_Exercise:_ Repeat exactly what appears from the opening line of the listing to the line with "Given: Click the margin dot on Str2 line", inclusive.

============================================================

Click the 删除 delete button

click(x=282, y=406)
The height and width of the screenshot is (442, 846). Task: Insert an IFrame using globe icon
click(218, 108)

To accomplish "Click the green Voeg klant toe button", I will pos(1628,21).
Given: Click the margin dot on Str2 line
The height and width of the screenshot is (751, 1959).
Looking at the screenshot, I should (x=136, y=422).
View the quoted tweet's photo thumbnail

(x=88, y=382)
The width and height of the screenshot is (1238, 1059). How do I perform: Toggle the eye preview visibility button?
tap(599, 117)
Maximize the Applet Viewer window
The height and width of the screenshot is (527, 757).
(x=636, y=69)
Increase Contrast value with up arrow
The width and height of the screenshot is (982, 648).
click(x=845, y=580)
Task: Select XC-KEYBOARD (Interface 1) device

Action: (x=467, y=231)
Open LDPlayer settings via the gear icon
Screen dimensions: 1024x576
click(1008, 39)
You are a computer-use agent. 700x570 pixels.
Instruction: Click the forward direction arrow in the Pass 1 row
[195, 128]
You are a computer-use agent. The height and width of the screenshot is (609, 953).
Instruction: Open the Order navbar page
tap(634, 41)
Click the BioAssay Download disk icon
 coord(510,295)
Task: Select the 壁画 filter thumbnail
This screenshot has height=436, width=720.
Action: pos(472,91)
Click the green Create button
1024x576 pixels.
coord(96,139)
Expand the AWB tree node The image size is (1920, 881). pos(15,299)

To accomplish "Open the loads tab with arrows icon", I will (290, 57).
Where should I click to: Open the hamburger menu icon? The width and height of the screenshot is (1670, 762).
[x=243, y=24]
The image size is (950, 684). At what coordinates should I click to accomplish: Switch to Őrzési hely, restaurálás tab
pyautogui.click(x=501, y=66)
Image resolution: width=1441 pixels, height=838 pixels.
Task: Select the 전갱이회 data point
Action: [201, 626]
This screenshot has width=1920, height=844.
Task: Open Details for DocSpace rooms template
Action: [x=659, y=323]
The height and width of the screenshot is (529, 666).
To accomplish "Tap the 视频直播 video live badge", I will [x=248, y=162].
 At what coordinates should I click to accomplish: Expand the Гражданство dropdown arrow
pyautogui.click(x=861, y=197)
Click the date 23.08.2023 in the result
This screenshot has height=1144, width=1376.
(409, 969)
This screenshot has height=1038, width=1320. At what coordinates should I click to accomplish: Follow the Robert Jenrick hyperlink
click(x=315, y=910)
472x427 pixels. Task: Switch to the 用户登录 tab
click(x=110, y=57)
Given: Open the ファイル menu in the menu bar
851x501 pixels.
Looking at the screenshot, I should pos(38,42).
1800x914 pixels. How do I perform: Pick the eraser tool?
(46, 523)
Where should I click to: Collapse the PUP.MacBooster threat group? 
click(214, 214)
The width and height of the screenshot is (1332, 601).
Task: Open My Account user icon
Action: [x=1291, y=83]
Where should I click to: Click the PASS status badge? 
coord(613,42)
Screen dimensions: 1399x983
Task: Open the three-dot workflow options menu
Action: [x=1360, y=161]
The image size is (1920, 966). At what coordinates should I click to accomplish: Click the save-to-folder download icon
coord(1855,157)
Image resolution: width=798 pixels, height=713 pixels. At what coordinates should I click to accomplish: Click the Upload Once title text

============================================================

_Completed exercise:_
Click the 删除 delete button

click(x=282, y=406)
The height and width of the screenshot is (442, 846). Task: Insert an IFrame using globe icon
click(218, 108)

To accomplish "Click the green Voeg klant toe button", I will pos(1628,21).
Given: Click the margin dot on Str2 line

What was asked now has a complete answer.